BEGIN Input data

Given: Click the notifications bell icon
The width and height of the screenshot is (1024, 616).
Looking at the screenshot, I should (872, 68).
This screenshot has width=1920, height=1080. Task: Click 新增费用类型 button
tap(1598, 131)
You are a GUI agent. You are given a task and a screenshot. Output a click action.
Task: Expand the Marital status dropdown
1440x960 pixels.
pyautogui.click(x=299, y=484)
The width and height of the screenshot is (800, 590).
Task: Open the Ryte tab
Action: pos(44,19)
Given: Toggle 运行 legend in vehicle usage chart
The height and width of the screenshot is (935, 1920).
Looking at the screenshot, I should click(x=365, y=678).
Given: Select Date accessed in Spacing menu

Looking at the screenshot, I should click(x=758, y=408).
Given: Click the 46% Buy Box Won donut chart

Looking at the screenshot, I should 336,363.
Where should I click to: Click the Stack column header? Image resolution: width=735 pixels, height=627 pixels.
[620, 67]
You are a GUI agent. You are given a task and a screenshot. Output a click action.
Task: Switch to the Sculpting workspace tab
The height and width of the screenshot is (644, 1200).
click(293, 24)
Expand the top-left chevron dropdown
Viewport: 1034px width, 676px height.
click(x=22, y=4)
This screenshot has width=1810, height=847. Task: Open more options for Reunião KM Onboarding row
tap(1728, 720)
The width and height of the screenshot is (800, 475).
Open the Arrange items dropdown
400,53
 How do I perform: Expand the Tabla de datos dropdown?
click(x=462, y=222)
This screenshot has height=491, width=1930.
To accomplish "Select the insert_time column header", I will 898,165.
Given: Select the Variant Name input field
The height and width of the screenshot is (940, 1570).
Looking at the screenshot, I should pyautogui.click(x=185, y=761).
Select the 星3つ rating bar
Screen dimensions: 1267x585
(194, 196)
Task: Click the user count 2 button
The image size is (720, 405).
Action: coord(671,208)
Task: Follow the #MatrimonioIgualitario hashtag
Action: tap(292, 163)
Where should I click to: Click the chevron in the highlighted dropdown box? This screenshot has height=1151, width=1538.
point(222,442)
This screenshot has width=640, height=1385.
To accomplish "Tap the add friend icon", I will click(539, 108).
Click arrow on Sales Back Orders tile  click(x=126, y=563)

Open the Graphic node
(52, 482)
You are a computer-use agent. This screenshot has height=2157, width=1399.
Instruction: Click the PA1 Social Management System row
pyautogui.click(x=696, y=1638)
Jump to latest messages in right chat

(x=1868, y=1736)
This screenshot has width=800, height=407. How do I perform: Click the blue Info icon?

END Input data

A word-for-word copy of the data above is the goal, so set it all down again.

• The answer
Given: Click the notifications bell icon
The width and height of the screenshot is (1024, 616).
Looking at the screenshot, I should (872, 68).
This screenshot has width=1920, height=1080. Task: Click 新增费用类型 button
tap(1598, 131)
You are a GUI agent. You are given a task and a screenshot. Output a click action.
Task: Expand the Marital status dropdown
1440x960 pixels.
pyautogui.click(x=299, y=484)
The width and height of the screenshot is (800, 590).
Task: Open the Ryte tab
Action: pos(44,19)
Given: Toggle 运行 legend in vehicle usage chart
The height and width of the screenshot is (935, 1920).
Looking at the screenshot, I should click(x=365, y=678).
Given: Select Date accessed in Spacing menu

Looking at the screenshot, I should click(x=758, y=408).
Given: Click the 46% Buy Box Won donut chart

Looking at the screenshot, I should 336,363.
Where should I click to: Click the Stack column header? Image resolution: width=735 pixels, height=627 pixels.
[620, 67]
You are a GUI agent. You are given a task and a screenshot. Output a click action.
Task: Switch to the Sculpting workspace tab
The height and width of the screenshot is (644, 1200).
click(293, 24)
Expand the top-left chevron dropdown
Viewport: 1034px width, 676px height.
click(x=22, y=4)
This screenshot has width=1810, height=847. Task: Open more options for Reunião KM Onboarding row
tap(1728, 720)
The width and height of the screenshot is (800, 475).
Open the Arrange items dropdown
400,53
 How do I perform: Expand the Tabla de datos dropdown?
click(x=462, y=222)
This screenshot has height=491, width=1930.
To accomplish "Select the insert_time column header", I will 898,165.
Given: Select the Variant Name input field
The height and width of the screenshot is (940, 1570).
Looking at the screenshot, I should pyautogui.click(x=185, y=761).
Select the 星3つ rating bar
Screen dimensions: 1267x585
(194, 196)
Task: Click the user count 2 button
The image size is (720, 405).
Action: coord(671,208)
Task: Follow the #MatrimonioIgualitario hashtag
Action: tap(292, 163)
Where should I click to: Click the chevron in the highlighted dropdown box? This screenshot has height=1151, width=1538.
point(222,442)
This screenshot has width=640, height=1385.
To accomplish "Tap the add friend icon", I will click(539, 108).
Click arrow on Sales Back Orders tile  click(x=126, y=563)

Open the Graphic node
(52, 482)
You are a computer-use agent. This screenshot has height=2157, width=1399.
Instruction: Click the PA1 Social Management System row
pyautogui.click(x=696, y=1638)
Jump to latest messages in right chat

(x=1868, y=1736)
This screenshot has width=800, height=407. How do I perform: Click the blue Info icon?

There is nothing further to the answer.